→ **TASK OBJECTIVE**: Each line from the one containing "Choose the Interactive Alignment tool" through the final line of the data below must be repeated exactly.

→ **Collected data entries**:
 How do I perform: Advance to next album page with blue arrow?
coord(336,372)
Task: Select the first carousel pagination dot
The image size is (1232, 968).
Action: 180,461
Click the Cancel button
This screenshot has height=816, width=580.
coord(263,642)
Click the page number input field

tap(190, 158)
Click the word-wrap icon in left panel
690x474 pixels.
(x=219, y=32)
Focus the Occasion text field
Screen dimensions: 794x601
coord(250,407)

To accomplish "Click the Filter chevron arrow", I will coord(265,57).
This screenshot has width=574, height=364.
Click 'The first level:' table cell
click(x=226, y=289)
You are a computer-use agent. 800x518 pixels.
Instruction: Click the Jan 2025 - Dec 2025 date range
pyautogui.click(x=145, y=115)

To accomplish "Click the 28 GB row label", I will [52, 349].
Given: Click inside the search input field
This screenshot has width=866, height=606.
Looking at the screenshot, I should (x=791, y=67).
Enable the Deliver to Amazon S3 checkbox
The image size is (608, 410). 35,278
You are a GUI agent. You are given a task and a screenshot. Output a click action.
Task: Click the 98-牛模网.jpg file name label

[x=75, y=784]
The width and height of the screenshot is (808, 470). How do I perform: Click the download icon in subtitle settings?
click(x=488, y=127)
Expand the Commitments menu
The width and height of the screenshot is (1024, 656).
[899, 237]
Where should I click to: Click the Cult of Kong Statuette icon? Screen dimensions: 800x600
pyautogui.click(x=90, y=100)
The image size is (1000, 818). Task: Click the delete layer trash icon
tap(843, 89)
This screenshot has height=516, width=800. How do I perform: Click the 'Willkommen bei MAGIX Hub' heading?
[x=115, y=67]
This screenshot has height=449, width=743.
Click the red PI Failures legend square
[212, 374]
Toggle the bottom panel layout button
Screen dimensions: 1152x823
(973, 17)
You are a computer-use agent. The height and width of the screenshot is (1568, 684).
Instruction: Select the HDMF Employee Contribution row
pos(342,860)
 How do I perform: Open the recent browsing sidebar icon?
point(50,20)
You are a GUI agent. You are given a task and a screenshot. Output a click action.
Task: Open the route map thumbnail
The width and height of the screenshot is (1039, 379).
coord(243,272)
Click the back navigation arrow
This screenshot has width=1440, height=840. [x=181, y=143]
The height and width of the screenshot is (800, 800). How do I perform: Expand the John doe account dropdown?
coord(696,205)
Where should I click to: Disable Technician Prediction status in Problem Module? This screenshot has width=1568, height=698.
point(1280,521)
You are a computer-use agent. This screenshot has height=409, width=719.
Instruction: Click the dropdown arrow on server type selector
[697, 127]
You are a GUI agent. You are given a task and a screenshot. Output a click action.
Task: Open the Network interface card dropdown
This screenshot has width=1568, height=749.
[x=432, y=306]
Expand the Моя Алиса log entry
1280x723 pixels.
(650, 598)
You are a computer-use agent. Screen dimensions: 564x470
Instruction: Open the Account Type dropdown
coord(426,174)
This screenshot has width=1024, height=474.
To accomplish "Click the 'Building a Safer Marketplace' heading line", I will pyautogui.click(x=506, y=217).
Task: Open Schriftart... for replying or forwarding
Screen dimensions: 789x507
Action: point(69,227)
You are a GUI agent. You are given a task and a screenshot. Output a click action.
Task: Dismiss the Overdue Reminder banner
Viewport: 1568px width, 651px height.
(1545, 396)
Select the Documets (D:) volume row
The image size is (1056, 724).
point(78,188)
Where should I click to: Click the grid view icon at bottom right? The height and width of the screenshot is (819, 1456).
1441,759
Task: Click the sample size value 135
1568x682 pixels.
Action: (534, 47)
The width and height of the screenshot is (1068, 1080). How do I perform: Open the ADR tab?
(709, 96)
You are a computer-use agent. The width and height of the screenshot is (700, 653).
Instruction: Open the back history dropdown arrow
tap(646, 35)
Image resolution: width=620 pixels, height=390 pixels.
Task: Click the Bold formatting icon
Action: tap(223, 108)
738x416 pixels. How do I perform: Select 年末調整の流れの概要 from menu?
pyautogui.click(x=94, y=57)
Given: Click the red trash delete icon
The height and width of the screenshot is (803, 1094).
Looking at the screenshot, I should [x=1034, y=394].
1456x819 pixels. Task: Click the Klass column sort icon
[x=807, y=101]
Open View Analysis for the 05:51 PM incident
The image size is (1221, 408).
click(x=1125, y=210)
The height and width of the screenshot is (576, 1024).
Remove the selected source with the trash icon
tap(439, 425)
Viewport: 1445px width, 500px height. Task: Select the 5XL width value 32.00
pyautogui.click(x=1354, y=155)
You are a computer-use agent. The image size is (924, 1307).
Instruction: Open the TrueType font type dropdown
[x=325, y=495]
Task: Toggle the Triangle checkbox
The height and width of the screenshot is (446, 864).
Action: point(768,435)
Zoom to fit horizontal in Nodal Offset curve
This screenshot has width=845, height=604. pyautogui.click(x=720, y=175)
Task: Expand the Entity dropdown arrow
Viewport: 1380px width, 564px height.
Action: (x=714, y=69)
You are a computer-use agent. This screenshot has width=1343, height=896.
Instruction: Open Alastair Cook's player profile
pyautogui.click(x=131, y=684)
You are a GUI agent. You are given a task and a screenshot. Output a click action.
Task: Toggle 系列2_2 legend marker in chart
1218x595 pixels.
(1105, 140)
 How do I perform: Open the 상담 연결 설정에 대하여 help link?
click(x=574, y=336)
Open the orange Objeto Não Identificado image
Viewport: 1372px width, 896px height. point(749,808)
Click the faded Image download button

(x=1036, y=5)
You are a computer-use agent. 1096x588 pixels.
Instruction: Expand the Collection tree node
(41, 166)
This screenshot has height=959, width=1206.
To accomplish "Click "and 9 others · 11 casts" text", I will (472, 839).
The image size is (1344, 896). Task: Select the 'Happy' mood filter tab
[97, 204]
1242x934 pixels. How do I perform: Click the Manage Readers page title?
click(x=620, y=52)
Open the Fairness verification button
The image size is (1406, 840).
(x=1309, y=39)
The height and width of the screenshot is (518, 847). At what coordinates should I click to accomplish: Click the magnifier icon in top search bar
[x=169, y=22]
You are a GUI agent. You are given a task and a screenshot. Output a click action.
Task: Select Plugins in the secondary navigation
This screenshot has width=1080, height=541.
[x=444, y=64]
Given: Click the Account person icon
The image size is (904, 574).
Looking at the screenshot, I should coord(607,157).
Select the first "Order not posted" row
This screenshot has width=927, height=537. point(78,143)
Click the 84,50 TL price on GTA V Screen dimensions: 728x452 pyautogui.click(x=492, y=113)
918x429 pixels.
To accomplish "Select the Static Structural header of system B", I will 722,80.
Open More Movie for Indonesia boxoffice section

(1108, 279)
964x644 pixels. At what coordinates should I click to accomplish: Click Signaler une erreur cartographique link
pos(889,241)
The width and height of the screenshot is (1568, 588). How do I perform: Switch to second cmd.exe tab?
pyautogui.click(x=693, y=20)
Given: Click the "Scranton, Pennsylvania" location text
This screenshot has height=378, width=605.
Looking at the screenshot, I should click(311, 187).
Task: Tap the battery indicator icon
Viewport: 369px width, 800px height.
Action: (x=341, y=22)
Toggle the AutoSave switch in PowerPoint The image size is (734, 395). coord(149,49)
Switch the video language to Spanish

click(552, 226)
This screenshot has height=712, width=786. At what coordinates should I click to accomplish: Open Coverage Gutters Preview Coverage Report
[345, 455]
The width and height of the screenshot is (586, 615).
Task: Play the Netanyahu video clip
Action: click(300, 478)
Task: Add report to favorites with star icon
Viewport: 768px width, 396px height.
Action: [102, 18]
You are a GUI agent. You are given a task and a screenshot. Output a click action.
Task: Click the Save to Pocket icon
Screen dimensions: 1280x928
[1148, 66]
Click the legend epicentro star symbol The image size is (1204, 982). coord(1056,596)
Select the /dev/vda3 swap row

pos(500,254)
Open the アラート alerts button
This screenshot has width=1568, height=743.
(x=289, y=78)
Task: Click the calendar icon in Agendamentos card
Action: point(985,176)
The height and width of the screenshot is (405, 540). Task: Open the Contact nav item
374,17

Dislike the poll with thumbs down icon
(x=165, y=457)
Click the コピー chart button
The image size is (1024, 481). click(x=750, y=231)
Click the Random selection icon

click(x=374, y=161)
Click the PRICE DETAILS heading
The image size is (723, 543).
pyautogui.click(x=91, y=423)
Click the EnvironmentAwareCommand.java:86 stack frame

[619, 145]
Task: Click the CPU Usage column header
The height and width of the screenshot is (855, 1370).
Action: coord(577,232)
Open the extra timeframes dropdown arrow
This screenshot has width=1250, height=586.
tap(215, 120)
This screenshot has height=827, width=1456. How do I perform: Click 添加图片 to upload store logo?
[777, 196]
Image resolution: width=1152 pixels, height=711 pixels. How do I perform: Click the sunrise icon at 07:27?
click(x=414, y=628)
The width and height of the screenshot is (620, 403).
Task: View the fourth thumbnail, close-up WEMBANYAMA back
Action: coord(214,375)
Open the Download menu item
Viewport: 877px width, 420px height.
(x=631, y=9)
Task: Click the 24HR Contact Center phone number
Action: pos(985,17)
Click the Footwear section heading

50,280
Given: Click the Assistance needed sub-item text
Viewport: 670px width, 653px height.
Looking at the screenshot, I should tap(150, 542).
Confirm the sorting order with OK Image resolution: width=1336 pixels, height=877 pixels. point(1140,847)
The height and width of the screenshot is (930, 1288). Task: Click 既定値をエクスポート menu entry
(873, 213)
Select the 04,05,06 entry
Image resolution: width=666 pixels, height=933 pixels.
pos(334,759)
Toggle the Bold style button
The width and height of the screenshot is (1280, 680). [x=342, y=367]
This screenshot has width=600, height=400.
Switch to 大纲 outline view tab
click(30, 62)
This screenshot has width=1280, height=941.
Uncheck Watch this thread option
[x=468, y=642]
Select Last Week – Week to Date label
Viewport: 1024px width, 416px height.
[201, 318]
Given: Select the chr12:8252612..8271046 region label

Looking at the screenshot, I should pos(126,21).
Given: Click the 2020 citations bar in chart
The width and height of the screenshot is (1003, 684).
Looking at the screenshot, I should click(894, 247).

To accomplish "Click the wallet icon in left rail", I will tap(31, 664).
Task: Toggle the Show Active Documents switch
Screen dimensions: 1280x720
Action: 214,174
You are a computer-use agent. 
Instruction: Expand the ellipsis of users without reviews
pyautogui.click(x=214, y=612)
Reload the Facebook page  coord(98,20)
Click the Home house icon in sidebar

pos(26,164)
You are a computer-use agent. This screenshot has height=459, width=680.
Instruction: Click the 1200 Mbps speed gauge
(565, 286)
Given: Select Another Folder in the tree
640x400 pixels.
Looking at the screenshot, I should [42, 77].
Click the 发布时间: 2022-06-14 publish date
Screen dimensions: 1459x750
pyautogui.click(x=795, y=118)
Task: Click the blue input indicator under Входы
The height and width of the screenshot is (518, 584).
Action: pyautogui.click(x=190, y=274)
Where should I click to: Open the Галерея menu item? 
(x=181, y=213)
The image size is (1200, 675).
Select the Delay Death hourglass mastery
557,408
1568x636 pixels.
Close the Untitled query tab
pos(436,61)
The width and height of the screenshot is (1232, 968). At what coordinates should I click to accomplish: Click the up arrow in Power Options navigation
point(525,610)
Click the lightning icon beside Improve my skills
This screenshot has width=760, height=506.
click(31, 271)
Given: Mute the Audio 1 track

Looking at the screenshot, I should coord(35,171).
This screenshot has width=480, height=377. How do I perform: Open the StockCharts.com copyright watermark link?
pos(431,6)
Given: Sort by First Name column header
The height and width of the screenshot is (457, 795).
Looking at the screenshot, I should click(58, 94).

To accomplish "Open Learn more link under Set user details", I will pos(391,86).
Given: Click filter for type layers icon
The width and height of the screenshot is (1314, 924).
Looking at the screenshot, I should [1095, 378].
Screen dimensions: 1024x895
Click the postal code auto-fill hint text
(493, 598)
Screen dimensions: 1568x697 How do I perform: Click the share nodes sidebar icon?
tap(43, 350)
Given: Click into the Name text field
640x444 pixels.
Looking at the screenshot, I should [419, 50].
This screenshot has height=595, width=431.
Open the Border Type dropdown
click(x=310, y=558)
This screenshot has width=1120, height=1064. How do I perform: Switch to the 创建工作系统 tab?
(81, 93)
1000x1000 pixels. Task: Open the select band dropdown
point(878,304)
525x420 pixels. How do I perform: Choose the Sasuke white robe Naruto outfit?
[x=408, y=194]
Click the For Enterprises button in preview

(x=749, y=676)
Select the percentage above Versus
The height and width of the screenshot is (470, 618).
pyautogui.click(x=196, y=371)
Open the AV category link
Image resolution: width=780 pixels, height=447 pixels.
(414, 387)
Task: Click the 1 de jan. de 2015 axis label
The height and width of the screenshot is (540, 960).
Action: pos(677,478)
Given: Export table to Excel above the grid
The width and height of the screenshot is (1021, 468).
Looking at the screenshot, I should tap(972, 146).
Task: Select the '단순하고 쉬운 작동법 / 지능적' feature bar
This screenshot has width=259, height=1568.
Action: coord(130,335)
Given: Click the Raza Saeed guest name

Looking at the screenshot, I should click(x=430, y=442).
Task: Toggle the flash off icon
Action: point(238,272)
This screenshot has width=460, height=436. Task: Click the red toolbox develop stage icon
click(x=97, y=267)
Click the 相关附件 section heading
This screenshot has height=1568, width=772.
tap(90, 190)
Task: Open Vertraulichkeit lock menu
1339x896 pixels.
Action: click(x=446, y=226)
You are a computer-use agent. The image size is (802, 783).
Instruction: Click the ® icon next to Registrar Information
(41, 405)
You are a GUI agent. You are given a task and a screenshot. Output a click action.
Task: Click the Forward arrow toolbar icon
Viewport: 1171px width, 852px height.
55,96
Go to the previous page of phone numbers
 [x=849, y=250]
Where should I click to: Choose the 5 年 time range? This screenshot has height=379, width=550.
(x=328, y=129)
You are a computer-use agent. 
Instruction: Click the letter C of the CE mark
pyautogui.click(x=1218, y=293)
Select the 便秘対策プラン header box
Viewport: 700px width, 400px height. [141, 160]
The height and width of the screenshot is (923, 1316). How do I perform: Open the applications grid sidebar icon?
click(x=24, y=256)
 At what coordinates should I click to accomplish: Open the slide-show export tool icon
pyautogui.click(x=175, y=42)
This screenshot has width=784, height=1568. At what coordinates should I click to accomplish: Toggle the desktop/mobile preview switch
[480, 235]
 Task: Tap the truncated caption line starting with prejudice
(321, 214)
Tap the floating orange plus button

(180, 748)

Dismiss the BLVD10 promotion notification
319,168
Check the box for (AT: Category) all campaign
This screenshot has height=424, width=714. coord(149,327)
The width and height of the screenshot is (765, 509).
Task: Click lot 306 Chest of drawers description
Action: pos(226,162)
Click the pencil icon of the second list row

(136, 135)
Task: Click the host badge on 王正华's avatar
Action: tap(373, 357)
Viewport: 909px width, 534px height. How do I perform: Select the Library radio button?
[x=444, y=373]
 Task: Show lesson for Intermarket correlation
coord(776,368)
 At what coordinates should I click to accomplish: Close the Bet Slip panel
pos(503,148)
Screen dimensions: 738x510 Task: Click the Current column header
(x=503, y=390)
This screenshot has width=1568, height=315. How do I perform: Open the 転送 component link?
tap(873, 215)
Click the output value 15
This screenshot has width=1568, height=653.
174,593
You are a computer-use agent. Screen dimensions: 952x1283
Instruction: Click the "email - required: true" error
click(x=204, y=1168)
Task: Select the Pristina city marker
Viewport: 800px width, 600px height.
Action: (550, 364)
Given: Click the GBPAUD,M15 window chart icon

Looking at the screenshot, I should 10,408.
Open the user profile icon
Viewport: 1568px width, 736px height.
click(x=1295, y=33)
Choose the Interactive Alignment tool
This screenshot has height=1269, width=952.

→ **EXERCISE ANSWER**:
Choose the Interactive Alignment tool
This screenshot has height=1269, width=952.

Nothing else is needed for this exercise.